A sus 67 años, Carlos Peña ha comenzado a transmitir internamente la necesidad de buscar alternativas para su sucesión en la Universidad Diego Portales, buscando dar una señal de renovación institucional de cara al año 2027. Su figura ha estado fuertemente ligada al desarrollo de este plantel privado desde sus inicios, asumiendo la rectoría en 2007 tras una profunda crisis directiva y consolidándose como una de las voces liberales más influyentes del debate nacional a través de sus habituales columnas dominicales.
La historia del abogado está marcada por diversos contrastes ideológicos y personales. Creció en el centro de Santiago en el seno de un hogar con fuerte raigambre socialista, vivió el impacto del golpe de Estado durante su adolescencia y posteriormente ingresó a estudiar Derecho en la Pontificia Universidad Católica. En dicha facultad, a pesar de declararse ateo y de izquierda, destacó académicamente y asistió a los cursos de destacados referentes de derecha como Jaime Guzmán, enfrentando su etapa universitaria como un permanente desafío intelectual que combinó con simpatías hacia movimientos opositores a la dictadura.

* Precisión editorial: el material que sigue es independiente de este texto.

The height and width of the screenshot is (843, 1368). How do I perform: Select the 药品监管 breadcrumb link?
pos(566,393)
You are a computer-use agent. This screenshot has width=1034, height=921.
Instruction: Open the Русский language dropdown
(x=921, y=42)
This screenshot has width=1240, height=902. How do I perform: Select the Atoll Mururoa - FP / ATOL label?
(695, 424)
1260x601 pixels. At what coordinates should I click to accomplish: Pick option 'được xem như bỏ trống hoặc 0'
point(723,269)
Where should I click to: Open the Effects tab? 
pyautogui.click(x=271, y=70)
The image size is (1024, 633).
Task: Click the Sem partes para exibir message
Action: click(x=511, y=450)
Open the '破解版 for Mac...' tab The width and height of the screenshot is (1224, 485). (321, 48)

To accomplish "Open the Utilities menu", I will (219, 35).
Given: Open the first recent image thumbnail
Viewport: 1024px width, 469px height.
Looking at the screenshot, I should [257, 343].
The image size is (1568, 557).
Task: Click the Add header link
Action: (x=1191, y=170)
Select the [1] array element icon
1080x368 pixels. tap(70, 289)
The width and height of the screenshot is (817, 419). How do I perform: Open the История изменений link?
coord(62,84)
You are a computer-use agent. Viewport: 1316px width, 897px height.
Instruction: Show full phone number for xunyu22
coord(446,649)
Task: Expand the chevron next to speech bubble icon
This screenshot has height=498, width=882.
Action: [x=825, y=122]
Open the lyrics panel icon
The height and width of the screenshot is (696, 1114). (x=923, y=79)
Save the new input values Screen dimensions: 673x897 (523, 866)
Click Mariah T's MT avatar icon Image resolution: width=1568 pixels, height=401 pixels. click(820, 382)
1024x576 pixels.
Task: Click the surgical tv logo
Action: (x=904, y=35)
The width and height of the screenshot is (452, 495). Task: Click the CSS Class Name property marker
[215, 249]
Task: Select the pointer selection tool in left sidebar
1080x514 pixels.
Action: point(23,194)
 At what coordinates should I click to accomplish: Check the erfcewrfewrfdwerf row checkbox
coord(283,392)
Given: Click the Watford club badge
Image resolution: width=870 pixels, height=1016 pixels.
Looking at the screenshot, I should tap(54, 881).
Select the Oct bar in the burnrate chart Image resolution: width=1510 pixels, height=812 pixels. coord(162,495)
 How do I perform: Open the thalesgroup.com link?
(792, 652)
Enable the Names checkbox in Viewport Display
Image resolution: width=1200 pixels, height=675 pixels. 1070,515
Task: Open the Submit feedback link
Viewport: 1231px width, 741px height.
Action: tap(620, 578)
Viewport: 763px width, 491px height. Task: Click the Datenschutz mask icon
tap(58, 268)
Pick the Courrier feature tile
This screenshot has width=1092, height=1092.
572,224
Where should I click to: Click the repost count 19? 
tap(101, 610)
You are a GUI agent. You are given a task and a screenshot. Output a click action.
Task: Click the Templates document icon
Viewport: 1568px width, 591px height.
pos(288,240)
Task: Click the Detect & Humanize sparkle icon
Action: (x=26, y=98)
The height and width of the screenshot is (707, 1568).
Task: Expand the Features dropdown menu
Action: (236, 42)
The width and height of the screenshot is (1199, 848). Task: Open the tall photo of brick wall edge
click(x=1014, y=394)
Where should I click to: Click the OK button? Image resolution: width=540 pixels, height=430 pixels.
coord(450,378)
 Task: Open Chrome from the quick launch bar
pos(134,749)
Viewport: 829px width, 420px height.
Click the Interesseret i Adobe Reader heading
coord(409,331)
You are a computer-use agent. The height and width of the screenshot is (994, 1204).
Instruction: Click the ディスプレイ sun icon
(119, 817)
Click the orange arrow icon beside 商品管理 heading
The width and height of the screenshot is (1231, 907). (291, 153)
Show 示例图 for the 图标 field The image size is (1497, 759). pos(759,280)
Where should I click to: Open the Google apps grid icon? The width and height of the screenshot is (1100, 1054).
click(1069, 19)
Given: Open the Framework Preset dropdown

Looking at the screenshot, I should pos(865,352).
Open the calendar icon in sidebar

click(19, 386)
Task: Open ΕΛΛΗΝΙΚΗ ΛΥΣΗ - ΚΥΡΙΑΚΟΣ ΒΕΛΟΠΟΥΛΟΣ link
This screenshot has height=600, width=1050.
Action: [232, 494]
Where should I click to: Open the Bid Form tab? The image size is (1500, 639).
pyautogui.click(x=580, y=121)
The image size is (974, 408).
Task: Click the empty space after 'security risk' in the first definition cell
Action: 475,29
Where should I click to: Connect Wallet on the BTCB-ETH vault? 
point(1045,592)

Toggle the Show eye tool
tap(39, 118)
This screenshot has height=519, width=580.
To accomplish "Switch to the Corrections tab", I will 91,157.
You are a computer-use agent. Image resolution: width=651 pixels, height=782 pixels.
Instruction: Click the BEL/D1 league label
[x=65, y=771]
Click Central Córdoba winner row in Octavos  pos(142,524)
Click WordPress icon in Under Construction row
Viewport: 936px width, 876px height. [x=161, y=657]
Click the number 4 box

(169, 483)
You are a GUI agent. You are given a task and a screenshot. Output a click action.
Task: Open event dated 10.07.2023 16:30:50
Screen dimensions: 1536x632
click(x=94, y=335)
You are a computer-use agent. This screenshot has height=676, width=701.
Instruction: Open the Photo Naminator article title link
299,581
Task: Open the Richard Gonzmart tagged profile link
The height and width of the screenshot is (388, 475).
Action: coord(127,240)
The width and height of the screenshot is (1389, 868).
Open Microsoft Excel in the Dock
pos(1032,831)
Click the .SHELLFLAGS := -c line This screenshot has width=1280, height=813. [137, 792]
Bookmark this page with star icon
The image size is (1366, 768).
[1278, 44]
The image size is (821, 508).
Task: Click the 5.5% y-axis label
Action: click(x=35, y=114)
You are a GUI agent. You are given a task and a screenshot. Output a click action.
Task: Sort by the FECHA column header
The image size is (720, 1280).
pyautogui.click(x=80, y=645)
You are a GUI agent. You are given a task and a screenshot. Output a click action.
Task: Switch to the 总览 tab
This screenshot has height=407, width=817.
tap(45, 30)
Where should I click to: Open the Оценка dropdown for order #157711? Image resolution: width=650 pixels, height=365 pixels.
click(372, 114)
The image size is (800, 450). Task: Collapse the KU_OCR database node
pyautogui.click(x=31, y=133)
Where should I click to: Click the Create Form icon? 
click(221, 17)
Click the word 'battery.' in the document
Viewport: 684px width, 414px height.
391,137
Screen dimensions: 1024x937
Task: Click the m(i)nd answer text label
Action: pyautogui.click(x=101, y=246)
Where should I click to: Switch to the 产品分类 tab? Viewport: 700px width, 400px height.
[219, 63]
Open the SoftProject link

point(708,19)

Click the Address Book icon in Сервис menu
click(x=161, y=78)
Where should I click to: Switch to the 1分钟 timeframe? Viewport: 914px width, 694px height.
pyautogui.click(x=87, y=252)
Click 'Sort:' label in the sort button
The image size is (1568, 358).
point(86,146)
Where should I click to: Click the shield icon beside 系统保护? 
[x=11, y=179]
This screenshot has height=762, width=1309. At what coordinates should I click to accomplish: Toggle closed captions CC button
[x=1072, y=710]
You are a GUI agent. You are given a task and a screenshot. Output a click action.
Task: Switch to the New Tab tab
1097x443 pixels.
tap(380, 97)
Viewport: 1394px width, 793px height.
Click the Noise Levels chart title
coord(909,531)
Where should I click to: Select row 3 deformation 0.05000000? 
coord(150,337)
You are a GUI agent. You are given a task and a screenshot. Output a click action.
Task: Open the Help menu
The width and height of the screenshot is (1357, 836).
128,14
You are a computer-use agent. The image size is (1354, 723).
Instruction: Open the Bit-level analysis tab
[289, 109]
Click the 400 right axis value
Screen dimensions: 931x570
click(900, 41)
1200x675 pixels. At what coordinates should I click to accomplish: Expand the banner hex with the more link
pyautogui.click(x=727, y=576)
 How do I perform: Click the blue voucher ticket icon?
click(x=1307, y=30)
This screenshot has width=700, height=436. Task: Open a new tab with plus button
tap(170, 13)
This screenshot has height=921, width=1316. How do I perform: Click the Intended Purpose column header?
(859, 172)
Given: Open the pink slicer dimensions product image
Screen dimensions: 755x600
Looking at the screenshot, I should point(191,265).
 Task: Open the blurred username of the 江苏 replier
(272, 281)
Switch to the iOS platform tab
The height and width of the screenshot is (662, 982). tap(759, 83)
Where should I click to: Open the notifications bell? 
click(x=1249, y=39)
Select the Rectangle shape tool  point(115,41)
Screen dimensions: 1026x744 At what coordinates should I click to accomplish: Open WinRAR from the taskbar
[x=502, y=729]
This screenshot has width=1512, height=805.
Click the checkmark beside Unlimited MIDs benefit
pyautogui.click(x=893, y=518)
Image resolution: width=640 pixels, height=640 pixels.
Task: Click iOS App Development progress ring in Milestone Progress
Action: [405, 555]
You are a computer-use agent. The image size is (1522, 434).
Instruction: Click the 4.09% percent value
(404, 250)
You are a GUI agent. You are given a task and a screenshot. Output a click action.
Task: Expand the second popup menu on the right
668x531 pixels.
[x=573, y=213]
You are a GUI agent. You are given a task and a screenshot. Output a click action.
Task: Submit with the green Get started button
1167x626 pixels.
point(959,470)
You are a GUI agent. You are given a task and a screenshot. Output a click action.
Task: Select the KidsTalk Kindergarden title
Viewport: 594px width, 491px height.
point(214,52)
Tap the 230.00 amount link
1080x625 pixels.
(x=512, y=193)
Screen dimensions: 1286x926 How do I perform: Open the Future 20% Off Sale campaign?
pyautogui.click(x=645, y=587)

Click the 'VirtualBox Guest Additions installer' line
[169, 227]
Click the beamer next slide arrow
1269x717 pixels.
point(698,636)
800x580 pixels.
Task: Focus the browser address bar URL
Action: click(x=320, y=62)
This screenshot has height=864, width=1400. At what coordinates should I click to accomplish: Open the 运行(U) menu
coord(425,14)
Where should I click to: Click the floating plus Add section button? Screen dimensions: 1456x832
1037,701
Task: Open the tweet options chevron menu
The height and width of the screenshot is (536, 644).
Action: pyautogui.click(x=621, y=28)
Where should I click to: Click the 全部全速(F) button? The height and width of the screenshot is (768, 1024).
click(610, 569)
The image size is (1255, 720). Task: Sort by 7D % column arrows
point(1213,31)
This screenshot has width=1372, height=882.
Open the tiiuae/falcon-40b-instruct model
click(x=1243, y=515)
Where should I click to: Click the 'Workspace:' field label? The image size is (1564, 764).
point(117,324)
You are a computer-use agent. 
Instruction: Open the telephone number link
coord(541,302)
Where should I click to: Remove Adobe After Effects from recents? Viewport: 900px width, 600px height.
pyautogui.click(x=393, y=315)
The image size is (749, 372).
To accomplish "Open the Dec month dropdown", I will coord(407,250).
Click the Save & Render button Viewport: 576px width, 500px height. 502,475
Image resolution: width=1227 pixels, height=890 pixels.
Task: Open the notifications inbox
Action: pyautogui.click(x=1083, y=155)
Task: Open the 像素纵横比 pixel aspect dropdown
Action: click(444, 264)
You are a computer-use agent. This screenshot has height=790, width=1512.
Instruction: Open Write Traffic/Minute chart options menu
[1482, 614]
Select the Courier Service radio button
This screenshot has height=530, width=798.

Además de su labor académica y su rol como crítico habitual del poder político —lo que a menudo le ha valido roces con diversas administraciones de centroizquierda y centroderecha—, Peña ha desarrollado una lucrativa faceta como asesor y experto en litigios complejos para grandes empresas. Recientemente, el rector ha ampliado su labor hacia la representación directa en tribunales, sumando a su tradicional perfil de columnista y formador de opinión un activo protagonismo en el mundo corporativo y legal chileno.